Minerva was built on the Pathways Language Model with more mathematical datasets like arXiv, text containing LaTeX and MathJax
Google AI developed a deep learning language model called Minerva, which could solve quantitative mathematical problems using step-by-step reasoning.
In the recently published paper on Minerva, researchers explained this deep learning model’s development. They achieved a state-of-the-art solution by training a deep learning model on a large training dataset that contains quantitative reasoning with symbolic expressions. The final model, Minerva, could solve quantitative mathematical problems on STEM reasoning tasks.
Minerva parses the question using natural language processing and mathematical notation processing techniques. It recalls the relevant formulas, constants, and step-by-step numerical calculation solutions. It generates solutions that include symbolic manipulation and numerical computation without relying on a calculator to get the final answers. By generating different explanations for the problem with different assigned probabilities, Minerva used majority voting to select the definitive answer. The following picture shows a sample of Minerva’s output for a quantitative mathematical problem.
Minerva was built on the Pathways Language Model (PaLM, 540-billion parameter, densely activated, transformer language model) with more mathematical datasets like arXiv, text containing LaTeX and MathJax, or other mathematical formats. Symbolic mathematical notations are preserved in the training dataset to train the model on symbolic data. This process is shown in the following diagram.
To benchmark Minerva’s performance, STEM benchmarks ranging from grade school to graduate level were used. Researchers used datasets like MATH (High school math competition level problems), MMLU-STEM (massive multitask language understanding benchmark focused on STEM, covering topics like engineering, chemistry, math, and physics at high school and college level), and GSM8k (grade school math problems involving basic arithmetic operations solvable by a talented middle school student).
One of the critical limitations of Minerva is that the model’s answers could not be evaluated automatically.
“Our approach to quantitative reasoning is not grounded in formal mathematics.
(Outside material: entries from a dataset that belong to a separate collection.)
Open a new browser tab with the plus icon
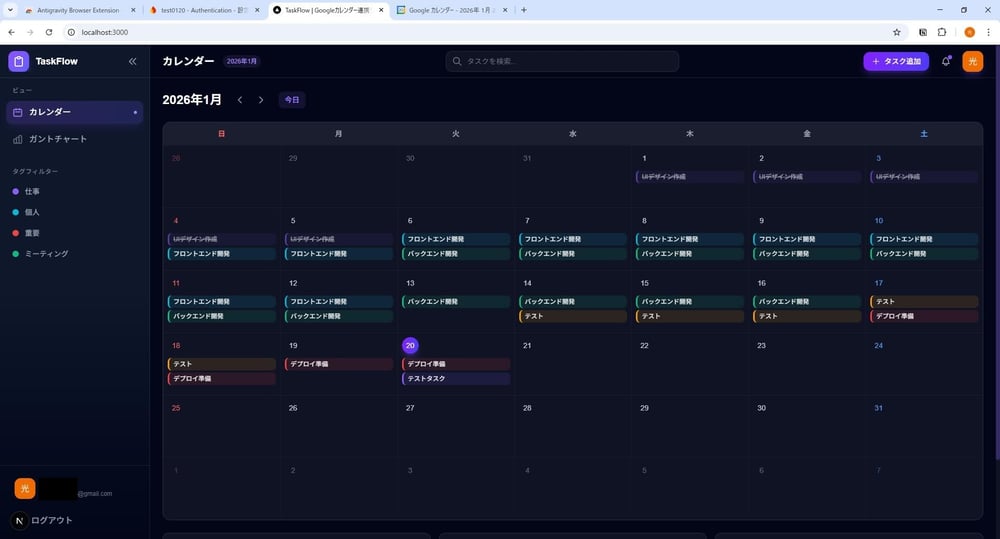 coord(524,10)

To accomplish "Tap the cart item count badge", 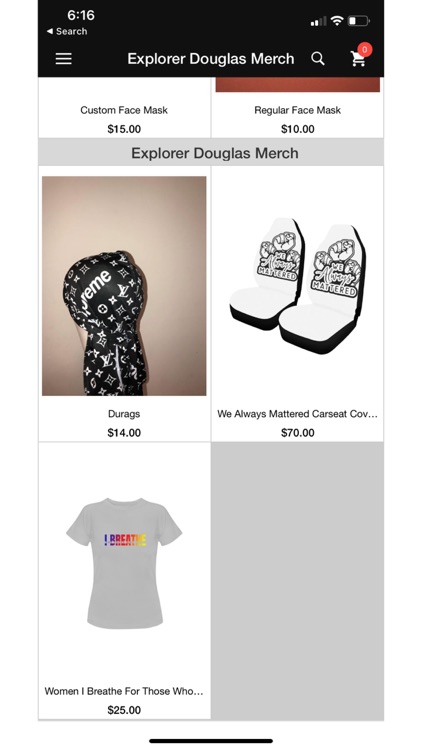I will pyautogui.click(x=365, y=49).
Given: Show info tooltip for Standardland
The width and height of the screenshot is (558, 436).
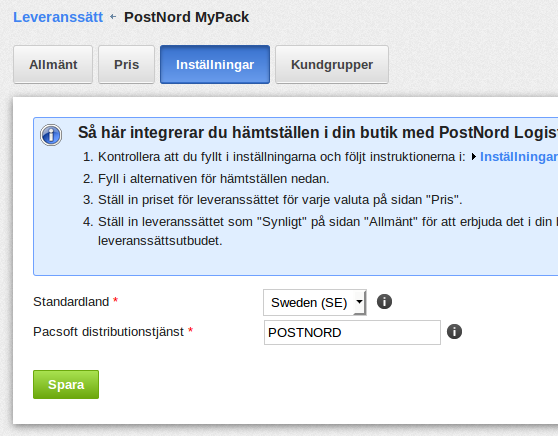Looking at the screenshot, I should coord(384,302).

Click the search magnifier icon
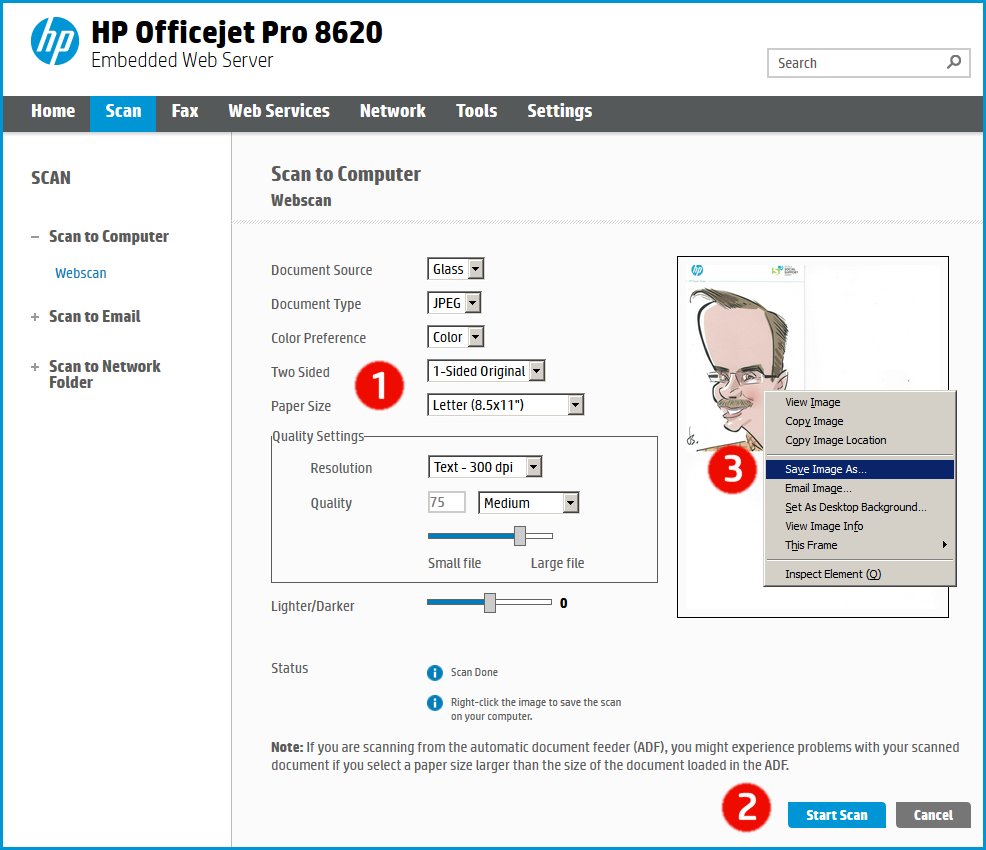[x=954, y=62]
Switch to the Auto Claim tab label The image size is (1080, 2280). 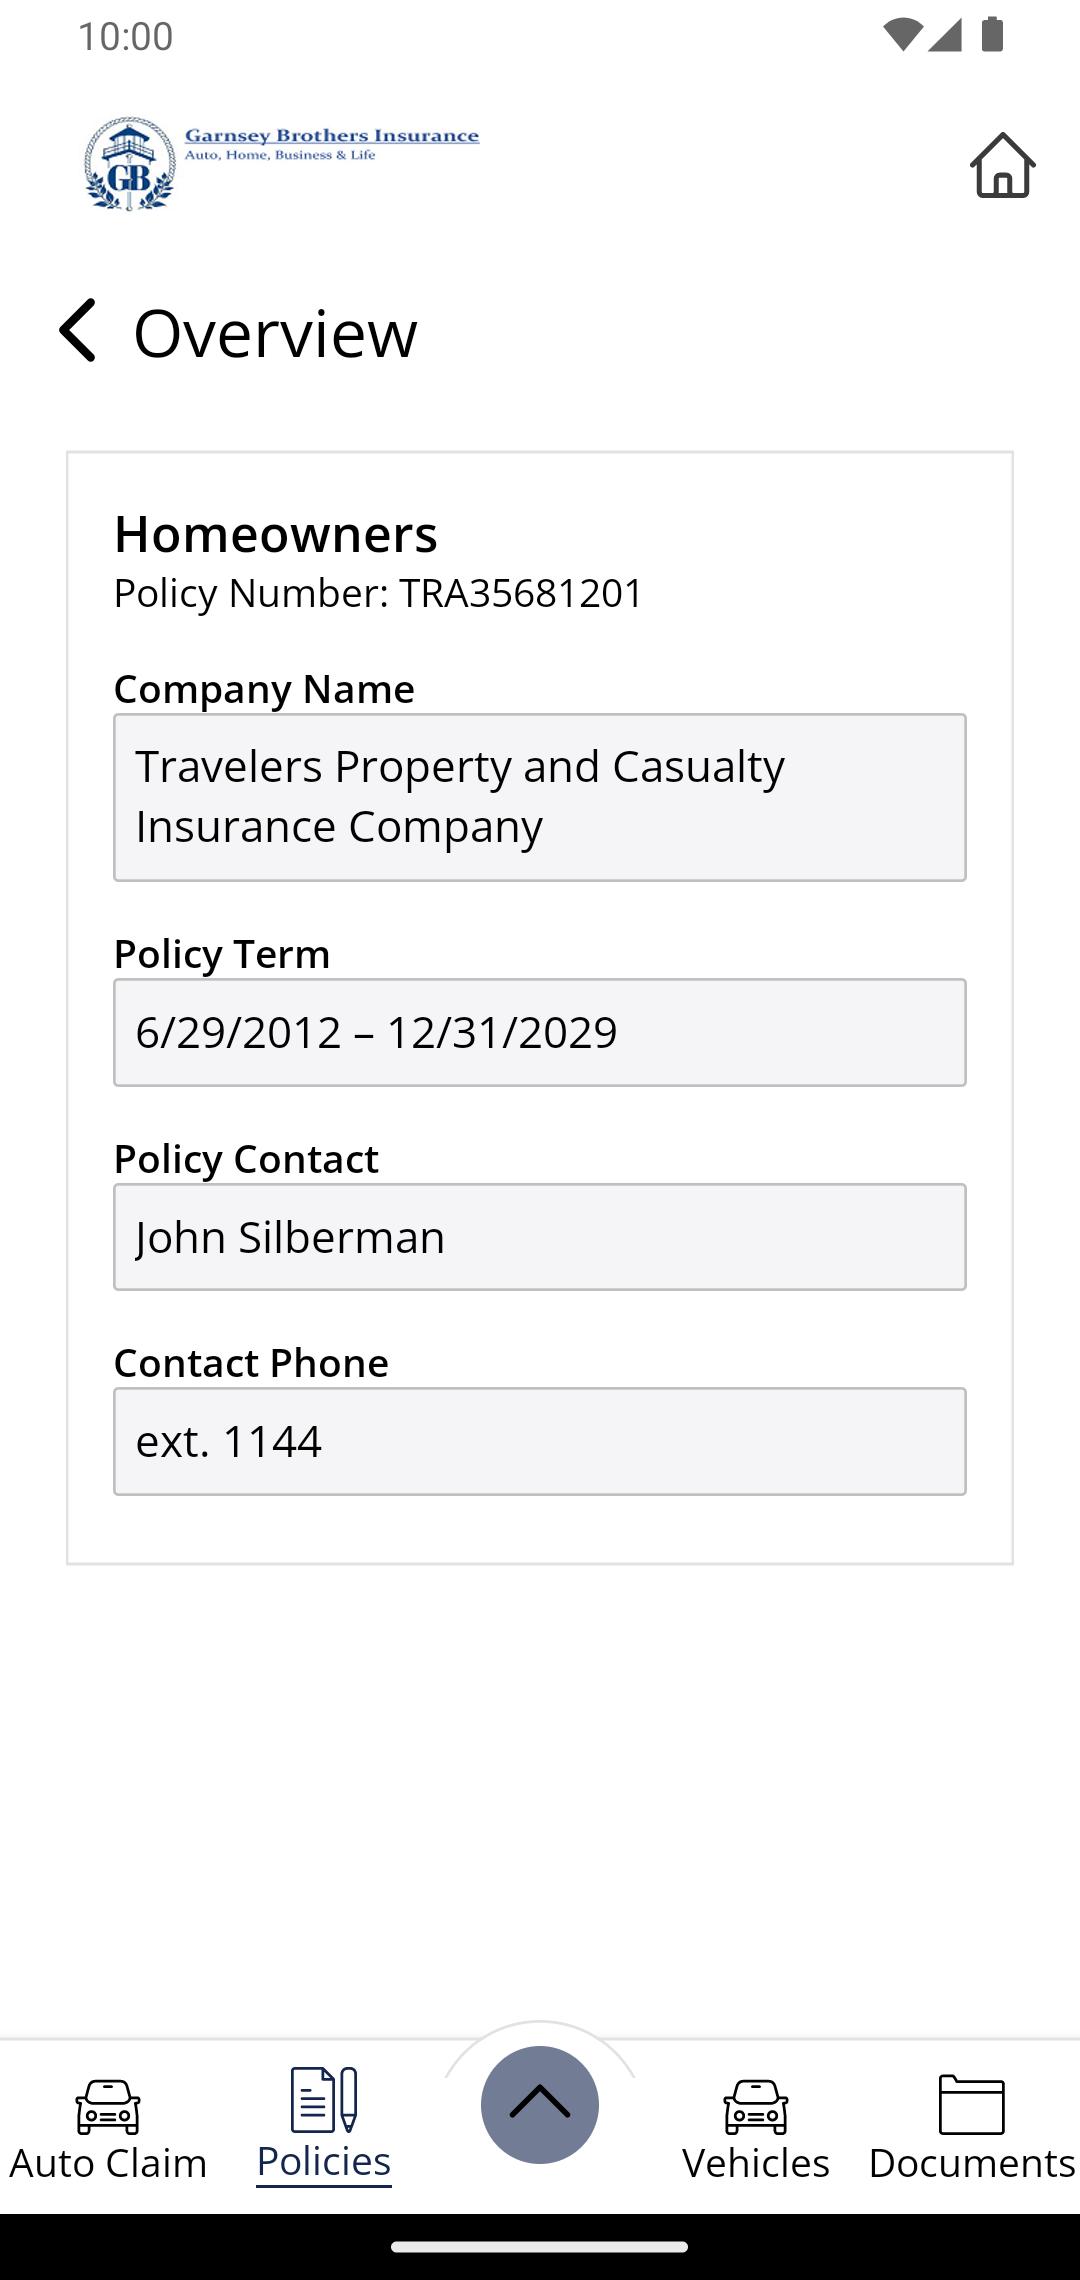[x=108, y=2163]
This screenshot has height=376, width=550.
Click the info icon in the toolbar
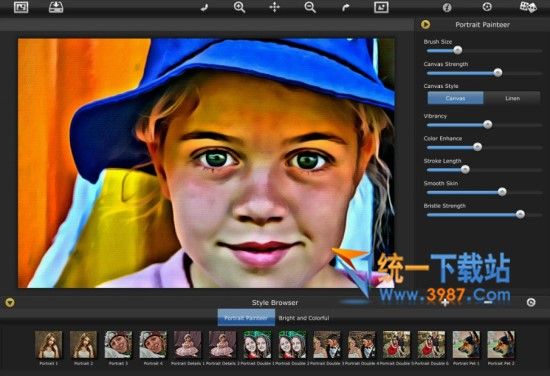(447, 7)

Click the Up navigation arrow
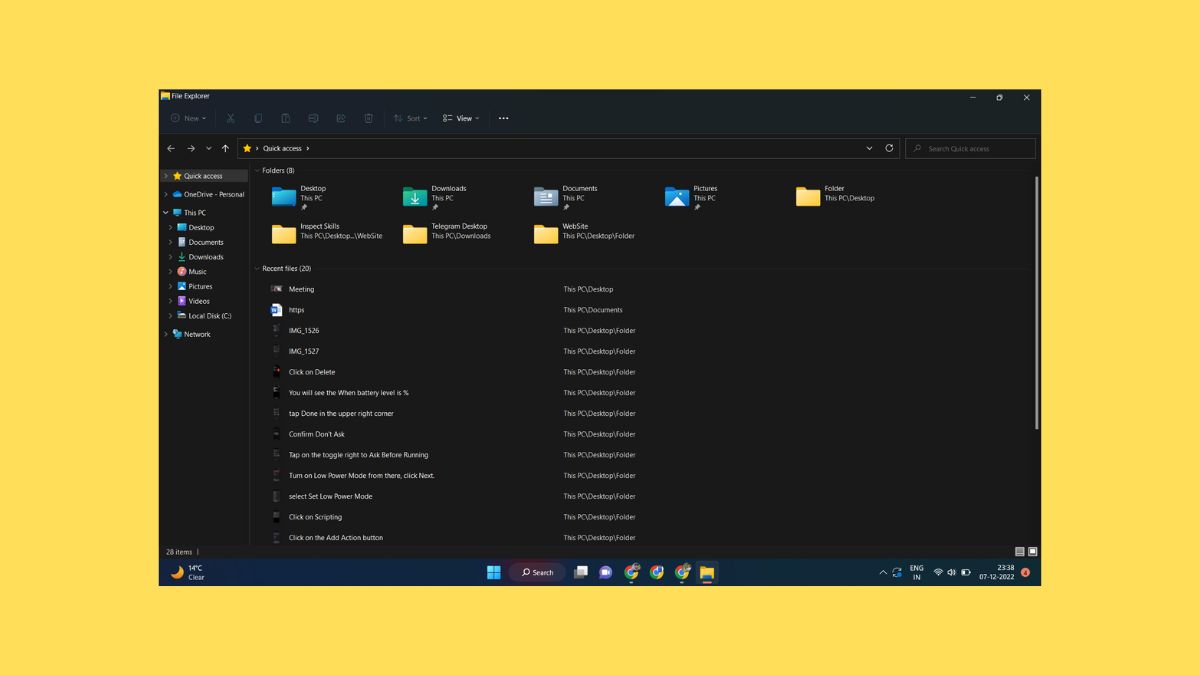[224, 147]
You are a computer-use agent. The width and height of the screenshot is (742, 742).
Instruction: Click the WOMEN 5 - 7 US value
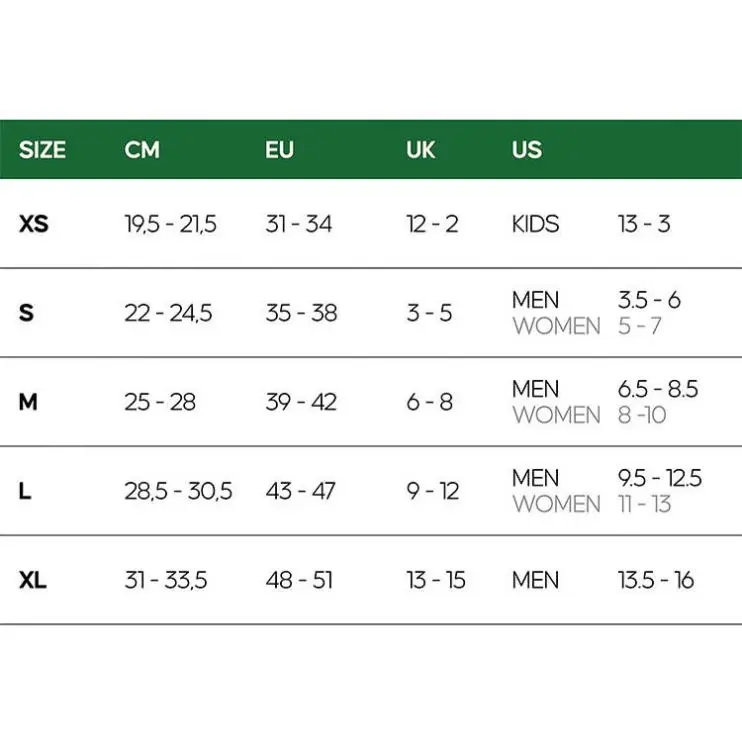pyautogui.click(x=639, y=327)
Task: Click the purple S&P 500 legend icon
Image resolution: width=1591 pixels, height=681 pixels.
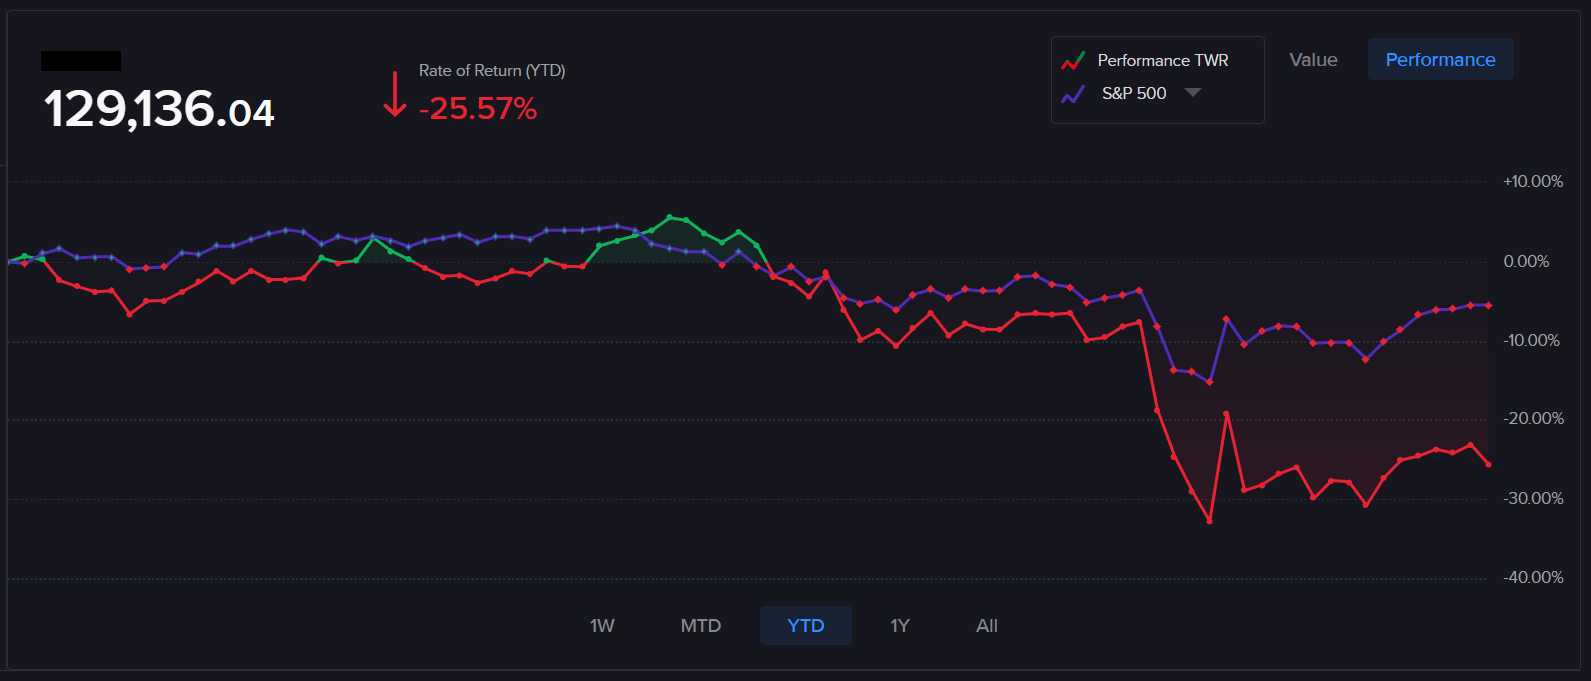Action: [1073, 94]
Minerva parses questions and generates answers using a mix of natural language and LaTeX mathematical expressions, with no explicit underlying mathematical structure. This approach has an important limitation: the model’s answers cannot be automatically verified. Even when the final answer is known and verified, the model can arrive at a correct final answer using incorrect reasoning steps, which cannot be automatically detected. This limitation is not present in formal methods for theorem proving (e.g., Coq, Isabelle, HOL, Lean, Metamath, and Mizar),” said the company.
To evangelise NLP models for quantitative reasoning, Google AI shared an interactive sample explorer for the public to explore Minerva’s capabilities.